_Directions_
In the records below, some lines contain "chevron"; state the number of such lines and nothing else.
**** Data for this task ****
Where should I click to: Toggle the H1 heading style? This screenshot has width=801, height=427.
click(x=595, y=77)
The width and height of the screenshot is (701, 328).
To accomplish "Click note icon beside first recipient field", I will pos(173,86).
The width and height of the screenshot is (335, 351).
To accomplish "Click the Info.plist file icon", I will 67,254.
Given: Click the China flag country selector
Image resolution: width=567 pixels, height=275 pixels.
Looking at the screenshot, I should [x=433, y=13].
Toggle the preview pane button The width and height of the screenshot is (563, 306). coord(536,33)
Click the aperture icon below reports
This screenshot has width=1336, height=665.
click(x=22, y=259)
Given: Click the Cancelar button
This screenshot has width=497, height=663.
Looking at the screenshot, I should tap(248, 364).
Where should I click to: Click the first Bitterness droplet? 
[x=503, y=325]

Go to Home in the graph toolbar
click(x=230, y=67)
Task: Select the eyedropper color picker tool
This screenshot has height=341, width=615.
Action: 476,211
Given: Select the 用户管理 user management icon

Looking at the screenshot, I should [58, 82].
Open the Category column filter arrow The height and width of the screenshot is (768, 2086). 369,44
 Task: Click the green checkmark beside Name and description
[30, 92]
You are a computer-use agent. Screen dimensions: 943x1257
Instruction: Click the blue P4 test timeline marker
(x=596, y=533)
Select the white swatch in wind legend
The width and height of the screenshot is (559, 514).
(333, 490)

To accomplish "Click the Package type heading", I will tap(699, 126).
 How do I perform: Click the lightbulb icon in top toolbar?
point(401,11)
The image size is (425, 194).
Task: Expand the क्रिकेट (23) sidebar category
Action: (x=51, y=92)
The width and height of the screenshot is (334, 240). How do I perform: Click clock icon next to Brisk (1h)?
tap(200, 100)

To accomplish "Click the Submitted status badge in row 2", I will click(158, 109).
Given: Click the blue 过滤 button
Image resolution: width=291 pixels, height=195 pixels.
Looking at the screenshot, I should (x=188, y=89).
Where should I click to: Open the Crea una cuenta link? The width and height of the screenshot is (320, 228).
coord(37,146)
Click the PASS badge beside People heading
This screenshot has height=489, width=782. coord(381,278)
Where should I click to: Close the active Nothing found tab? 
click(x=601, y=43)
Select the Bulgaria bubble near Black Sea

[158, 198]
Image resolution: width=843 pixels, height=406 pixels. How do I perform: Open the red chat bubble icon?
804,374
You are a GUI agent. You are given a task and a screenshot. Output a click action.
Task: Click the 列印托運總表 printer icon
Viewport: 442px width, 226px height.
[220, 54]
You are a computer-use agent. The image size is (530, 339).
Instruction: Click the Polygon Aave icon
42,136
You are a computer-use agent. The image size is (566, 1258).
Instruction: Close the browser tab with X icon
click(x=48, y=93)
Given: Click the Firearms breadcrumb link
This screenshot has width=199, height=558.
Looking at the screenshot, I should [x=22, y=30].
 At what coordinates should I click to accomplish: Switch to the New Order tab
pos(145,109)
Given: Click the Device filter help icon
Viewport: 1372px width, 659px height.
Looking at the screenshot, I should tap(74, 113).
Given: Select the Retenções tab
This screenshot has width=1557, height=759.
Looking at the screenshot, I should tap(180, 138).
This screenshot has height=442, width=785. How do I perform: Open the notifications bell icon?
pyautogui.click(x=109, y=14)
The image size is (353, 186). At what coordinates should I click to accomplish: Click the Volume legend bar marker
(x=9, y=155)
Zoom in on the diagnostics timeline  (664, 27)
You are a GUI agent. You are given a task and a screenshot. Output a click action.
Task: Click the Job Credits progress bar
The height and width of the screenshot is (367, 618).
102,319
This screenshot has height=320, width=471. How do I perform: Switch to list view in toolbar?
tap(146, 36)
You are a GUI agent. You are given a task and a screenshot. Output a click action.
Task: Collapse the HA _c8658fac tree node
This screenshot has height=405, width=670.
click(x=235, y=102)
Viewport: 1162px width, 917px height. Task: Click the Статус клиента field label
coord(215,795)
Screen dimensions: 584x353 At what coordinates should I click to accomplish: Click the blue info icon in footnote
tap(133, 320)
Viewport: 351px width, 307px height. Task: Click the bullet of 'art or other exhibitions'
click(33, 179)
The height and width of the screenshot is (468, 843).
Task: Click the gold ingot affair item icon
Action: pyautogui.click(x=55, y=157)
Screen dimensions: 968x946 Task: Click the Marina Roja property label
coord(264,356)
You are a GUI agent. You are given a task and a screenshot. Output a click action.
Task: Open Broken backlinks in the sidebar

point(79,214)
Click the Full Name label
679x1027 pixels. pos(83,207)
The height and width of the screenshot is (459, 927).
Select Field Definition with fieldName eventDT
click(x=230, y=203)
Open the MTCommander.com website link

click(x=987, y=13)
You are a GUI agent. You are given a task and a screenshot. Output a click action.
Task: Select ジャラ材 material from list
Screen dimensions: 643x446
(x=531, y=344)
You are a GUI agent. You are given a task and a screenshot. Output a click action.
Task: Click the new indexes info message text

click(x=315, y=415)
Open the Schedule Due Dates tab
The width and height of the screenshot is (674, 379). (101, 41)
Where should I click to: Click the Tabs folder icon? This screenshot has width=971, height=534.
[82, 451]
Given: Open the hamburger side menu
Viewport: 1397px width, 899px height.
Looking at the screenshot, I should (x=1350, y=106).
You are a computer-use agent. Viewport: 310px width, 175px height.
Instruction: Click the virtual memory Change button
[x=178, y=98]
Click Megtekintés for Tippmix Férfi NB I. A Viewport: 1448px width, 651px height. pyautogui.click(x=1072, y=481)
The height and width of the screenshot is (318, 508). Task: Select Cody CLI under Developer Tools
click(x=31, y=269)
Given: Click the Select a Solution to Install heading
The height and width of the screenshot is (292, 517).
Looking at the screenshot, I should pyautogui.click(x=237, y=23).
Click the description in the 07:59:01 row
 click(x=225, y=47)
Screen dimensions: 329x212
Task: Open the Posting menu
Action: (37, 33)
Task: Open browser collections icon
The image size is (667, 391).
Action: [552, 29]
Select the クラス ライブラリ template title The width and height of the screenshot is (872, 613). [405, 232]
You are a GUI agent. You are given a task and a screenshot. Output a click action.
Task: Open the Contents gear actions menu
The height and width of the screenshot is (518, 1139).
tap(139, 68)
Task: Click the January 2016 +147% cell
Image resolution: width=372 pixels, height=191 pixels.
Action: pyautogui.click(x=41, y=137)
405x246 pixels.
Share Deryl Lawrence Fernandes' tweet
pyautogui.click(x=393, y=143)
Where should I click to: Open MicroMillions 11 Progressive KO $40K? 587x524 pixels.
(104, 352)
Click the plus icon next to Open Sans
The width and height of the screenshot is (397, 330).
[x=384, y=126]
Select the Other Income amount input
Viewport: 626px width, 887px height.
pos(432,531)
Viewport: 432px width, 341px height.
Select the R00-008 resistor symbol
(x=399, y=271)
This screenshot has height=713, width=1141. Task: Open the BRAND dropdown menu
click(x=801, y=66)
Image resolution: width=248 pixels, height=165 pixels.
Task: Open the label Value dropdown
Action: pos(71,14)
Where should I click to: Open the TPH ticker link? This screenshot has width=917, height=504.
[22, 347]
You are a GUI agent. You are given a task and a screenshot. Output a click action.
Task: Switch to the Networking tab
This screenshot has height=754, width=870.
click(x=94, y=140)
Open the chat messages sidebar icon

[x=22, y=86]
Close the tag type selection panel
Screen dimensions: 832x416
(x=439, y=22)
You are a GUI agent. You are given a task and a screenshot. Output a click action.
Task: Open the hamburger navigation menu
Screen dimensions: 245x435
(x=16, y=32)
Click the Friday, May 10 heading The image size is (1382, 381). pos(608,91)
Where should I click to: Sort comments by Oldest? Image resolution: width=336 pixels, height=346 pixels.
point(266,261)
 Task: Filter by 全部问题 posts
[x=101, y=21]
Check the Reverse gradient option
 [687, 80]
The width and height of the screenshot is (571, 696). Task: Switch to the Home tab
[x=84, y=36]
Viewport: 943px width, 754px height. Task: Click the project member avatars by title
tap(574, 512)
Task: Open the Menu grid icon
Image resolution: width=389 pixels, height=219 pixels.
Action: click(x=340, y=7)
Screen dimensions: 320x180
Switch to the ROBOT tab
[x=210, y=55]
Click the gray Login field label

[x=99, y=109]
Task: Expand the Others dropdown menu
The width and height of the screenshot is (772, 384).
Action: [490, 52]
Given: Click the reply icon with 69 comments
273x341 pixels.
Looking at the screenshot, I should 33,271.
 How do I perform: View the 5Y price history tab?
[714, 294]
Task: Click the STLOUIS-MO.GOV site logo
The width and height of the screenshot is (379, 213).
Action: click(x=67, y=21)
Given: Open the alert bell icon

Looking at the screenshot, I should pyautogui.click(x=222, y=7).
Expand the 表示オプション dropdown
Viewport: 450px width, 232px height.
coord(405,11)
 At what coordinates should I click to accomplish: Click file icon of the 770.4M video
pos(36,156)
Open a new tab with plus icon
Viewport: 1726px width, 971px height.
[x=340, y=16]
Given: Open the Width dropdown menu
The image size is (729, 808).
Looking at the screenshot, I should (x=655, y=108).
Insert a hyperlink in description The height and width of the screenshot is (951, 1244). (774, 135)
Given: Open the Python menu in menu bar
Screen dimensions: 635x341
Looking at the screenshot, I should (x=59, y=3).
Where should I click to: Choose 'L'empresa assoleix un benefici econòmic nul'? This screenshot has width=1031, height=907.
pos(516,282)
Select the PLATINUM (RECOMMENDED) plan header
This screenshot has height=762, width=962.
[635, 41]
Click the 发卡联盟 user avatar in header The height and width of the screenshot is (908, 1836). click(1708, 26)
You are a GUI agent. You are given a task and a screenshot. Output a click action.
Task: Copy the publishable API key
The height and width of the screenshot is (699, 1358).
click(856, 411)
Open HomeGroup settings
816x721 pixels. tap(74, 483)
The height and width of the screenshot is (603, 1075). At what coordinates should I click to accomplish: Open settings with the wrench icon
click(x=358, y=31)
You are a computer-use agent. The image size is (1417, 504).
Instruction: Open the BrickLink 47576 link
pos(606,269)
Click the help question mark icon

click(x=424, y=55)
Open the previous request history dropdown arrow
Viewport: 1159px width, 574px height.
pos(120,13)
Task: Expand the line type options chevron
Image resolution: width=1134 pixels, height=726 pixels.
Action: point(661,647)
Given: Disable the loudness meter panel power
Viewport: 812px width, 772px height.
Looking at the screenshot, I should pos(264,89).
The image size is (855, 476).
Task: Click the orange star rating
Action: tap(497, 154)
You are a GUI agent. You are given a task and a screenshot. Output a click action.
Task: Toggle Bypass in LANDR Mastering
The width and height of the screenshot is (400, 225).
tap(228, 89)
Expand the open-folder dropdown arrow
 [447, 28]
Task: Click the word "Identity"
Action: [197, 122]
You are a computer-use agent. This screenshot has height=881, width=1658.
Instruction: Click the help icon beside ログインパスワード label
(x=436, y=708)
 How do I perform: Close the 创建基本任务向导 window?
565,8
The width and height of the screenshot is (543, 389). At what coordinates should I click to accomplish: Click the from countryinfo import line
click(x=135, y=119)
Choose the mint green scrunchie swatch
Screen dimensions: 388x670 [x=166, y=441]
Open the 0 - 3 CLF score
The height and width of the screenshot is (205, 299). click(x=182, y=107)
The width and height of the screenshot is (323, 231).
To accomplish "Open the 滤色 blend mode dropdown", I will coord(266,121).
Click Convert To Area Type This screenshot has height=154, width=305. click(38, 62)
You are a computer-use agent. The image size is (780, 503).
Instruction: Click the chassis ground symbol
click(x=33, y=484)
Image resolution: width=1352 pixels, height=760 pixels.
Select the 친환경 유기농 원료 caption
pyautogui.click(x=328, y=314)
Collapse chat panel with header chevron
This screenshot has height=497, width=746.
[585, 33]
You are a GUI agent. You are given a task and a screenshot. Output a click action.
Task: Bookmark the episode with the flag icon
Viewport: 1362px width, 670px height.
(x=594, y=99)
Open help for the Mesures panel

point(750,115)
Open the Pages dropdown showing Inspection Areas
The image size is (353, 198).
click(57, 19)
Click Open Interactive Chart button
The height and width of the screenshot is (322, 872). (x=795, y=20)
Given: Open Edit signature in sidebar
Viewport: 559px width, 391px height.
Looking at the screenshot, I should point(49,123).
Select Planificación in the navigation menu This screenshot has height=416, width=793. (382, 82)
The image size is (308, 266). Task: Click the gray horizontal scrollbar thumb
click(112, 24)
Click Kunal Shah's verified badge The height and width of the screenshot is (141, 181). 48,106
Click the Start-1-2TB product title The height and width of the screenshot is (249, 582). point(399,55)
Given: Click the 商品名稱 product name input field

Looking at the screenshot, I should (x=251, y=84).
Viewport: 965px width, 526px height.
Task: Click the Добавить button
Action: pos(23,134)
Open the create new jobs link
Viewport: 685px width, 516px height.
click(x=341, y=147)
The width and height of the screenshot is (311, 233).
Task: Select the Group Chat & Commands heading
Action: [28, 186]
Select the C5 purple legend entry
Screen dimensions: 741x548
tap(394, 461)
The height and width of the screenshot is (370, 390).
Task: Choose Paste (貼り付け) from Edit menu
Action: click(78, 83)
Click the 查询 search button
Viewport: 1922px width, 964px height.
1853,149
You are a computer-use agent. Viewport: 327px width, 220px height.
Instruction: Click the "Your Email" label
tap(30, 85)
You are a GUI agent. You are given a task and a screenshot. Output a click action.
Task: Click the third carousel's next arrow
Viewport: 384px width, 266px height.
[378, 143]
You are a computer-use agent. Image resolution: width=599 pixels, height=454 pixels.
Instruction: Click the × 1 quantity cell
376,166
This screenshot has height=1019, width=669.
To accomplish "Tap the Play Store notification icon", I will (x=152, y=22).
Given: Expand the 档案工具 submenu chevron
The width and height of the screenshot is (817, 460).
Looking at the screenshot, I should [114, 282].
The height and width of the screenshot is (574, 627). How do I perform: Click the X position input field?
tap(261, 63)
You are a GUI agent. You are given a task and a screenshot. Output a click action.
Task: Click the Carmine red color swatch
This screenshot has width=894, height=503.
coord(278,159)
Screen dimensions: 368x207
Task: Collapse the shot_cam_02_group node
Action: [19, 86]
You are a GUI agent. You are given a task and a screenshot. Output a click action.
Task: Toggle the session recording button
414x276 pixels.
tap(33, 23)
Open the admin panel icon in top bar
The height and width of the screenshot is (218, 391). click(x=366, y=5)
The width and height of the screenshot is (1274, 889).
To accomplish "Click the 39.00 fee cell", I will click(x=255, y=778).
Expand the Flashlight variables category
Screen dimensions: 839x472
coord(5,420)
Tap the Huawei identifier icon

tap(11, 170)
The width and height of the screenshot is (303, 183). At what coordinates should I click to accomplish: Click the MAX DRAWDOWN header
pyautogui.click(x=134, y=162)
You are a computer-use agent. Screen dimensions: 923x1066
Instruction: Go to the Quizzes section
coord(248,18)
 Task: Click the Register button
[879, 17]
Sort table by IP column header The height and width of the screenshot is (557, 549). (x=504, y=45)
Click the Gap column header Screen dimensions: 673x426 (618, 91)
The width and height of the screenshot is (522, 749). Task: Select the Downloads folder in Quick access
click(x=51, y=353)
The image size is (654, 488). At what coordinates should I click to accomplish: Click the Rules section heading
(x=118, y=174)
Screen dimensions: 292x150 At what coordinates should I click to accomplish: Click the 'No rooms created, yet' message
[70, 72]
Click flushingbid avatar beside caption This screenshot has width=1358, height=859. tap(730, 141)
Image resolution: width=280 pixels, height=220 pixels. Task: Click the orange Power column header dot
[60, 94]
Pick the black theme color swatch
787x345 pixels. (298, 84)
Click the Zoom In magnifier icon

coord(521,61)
****
_Problem solution_
3